# Exercise details
Which lines of the data below include the string "under"? Return each of them.

[Records from a data collection]
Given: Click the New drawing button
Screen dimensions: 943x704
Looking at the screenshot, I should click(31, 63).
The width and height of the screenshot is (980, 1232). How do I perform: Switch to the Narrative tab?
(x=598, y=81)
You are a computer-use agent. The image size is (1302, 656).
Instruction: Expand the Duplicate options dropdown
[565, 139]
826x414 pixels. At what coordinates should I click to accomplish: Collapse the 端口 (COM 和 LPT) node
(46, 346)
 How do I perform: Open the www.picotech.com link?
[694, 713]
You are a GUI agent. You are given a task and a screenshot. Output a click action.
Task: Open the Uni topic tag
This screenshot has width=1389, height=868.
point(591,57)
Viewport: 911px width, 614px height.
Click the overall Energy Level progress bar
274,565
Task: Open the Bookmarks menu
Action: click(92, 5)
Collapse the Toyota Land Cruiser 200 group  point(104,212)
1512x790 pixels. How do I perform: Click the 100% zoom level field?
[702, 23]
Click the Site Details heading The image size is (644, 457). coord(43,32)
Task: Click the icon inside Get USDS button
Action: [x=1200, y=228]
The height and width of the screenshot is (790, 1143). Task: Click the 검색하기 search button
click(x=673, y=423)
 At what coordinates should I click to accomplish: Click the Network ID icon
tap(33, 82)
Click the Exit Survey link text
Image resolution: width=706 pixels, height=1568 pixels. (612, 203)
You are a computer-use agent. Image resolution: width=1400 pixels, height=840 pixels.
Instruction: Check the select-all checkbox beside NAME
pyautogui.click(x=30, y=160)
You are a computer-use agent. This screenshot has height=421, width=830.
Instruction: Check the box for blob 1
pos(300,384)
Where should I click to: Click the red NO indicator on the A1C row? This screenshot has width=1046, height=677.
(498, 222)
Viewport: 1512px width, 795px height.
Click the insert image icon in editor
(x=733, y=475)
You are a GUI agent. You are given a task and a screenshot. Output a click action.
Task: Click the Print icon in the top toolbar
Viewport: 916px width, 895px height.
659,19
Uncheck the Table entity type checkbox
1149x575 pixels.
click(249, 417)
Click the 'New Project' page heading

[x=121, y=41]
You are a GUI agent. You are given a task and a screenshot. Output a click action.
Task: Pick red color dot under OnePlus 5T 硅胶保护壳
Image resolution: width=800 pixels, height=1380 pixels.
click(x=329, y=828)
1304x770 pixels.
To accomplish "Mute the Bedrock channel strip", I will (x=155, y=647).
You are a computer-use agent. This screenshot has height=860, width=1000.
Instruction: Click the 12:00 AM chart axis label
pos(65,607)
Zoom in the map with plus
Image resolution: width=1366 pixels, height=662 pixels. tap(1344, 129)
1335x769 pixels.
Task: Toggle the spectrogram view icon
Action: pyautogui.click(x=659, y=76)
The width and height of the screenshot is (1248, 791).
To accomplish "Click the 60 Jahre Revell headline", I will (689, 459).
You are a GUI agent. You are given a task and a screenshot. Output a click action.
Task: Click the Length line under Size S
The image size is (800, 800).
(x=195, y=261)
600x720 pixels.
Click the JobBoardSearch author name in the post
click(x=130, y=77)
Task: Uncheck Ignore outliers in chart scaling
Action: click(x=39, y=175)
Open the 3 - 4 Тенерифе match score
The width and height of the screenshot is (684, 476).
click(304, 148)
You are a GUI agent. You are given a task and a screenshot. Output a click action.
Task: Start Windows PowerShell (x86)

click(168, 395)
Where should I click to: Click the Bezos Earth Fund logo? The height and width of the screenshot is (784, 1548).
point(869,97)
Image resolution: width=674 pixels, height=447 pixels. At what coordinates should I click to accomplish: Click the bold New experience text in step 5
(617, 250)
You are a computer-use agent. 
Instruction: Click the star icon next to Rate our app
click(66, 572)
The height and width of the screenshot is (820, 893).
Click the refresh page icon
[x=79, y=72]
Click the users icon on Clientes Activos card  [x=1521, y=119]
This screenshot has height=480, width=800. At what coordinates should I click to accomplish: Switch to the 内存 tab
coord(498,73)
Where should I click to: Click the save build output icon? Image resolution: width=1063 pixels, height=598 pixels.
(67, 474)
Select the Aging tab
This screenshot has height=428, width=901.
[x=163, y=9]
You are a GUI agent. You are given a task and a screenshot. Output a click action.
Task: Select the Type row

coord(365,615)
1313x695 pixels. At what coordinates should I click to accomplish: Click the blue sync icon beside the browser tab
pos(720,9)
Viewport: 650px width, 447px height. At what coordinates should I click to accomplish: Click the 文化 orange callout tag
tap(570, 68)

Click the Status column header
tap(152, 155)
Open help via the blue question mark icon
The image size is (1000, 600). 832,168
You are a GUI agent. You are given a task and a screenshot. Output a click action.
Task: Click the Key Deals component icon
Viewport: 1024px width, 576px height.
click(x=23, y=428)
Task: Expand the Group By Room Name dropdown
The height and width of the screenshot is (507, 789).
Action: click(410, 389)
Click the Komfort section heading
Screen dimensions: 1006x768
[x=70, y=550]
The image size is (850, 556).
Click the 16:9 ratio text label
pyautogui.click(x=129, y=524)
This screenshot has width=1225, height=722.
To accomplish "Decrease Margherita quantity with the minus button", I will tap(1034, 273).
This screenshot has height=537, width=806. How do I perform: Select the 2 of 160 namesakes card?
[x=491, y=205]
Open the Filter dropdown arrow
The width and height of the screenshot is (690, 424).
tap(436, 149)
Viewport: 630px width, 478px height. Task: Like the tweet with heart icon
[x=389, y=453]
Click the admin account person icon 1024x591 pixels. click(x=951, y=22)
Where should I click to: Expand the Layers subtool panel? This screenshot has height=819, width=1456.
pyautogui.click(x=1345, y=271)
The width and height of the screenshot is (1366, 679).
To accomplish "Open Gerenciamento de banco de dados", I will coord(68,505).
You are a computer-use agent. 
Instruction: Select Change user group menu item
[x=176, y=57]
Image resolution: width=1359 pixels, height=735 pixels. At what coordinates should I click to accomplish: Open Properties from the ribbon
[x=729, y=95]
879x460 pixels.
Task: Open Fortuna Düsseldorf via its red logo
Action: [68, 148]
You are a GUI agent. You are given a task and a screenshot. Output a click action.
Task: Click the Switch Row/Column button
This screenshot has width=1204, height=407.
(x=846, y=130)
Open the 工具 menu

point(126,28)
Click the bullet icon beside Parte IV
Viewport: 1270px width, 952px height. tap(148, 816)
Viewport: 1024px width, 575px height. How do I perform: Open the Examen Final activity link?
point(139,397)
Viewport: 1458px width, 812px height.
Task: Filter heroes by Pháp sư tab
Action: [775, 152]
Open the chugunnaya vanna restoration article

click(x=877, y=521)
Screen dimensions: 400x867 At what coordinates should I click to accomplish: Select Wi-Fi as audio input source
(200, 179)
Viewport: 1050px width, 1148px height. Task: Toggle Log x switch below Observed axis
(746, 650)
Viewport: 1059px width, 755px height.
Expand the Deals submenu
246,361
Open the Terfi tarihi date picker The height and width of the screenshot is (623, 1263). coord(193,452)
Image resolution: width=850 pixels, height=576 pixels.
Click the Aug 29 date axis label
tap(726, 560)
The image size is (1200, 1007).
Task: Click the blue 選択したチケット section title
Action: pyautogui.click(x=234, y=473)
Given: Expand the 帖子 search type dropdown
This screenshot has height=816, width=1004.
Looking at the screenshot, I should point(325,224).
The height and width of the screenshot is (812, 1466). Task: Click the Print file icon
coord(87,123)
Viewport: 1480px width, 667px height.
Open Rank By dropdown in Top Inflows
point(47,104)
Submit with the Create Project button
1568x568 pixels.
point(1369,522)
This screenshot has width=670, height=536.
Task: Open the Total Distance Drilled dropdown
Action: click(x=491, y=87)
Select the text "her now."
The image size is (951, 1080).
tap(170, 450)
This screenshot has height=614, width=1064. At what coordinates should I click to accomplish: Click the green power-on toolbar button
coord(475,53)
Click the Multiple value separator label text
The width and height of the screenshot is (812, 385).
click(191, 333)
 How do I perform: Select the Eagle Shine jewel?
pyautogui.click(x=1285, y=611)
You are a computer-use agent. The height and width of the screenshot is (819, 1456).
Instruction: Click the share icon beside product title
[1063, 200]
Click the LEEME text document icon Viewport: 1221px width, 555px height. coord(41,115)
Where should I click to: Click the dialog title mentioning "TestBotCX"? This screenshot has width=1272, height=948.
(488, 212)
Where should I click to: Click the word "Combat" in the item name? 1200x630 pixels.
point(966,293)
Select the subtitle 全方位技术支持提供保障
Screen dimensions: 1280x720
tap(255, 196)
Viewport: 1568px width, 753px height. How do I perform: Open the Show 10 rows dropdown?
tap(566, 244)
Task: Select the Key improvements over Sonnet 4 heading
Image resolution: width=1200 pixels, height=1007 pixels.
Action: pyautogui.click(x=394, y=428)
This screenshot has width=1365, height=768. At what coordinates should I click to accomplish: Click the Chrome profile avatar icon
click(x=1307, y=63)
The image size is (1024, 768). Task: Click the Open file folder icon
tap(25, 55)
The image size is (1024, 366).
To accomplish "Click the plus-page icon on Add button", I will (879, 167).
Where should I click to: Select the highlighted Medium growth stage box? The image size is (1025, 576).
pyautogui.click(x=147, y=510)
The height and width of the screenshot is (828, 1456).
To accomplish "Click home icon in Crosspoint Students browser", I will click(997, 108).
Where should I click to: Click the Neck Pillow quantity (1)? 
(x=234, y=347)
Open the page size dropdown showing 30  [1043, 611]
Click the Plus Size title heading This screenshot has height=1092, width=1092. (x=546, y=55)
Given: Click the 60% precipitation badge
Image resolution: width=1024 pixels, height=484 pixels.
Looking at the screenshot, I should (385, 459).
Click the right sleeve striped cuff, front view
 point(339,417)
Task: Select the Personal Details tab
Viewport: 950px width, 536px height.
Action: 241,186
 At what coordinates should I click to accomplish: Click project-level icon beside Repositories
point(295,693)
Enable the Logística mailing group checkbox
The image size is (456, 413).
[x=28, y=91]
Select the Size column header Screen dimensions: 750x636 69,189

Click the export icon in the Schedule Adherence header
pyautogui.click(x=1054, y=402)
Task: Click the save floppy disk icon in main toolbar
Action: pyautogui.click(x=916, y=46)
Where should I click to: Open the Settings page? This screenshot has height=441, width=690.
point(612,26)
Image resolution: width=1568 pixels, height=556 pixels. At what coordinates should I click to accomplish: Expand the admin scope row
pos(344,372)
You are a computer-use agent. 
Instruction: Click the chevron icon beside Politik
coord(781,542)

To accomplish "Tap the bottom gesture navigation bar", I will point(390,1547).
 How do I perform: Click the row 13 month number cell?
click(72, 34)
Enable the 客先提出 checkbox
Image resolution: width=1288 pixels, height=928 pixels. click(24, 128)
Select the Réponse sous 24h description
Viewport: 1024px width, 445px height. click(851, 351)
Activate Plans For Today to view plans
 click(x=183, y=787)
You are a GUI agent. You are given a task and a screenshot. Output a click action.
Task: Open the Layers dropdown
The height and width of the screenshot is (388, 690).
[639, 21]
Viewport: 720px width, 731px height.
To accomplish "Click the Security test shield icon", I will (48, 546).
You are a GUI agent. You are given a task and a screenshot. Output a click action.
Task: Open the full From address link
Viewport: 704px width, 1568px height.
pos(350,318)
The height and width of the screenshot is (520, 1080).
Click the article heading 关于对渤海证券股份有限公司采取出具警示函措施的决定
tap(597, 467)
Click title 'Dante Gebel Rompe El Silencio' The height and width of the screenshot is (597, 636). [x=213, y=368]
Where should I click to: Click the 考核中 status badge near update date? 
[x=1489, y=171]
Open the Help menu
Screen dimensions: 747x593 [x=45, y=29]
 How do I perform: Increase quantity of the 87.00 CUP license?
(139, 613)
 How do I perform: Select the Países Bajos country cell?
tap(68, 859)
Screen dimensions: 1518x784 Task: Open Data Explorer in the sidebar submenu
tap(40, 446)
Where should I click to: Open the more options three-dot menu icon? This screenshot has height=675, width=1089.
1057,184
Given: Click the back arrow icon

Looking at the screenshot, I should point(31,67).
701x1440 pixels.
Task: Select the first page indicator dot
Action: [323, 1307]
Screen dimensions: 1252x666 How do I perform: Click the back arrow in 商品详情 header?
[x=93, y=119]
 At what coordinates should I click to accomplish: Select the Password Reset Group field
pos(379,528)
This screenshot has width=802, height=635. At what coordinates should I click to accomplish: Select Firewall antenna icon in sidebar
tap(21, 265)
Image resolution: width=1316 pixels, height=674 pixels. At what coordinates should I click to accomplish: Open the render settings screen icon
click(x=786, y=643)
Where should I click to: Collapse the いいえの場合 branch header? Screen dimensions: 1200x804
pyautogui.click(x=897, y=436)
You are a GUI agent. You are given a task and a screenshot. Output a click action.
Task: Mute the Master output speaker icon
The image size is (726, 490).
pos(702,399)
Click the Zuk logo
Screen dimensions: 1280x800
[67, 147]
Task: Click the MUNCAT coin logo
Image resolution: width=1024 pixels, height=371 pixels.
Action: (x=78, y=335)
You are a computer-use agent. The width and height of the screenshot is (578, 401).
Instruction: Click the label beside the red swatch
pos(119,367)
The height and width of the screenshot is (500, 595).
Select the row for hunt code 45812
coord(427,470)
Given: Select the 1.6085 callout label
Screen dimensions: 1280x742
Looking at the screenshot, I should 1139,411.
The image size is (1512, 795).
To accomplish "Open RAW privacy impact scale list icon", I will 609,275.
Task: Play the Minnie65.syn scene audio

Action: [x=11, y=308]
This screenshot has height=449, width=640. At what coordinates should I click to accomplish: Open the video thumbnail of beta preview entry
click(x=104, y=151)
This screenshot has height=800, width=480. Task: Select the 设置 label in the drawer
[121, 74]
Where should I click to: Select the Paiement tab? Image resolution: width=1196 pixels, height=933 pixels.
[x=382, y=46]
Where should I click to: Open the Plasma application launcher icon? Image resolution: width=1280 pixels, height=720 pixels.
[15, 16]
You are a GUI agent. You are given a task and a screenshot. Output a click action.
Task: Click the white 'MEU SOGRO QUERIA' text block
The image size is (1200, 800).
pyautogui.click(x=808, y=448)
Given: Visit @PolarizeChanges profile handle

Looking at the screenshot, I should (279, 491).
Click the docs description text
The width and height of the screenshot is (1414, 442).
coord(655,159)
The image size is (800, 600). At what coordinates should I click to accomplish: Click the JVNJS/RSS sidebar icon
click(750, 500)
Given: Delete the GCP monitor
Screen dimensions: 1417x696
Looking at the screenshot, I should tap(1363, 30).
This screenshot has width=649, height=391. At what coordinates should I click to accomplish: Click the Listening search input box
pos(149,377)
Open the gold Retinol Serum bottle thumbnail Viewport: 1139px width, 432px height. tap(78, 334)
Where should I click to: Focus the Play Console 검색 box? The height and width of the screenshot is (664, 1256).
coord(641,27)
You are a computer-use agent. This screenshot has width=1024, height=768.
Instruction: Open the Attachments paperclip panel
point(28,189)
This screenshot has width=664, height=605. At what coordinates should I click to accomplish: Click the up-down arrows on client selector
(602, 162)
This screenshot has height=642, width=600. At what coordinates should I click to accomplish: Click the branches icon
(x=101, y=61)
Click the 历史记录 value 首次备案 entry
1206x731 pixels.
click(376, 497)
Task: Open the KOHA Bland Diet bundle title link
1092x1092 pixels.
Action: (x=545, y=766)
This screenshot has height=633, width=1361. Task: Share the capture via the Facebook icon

# Output for this exercise
Task: Pick red color dot under OnePlus 5T 硅胶保护壳
Task: Click the Length line under Size S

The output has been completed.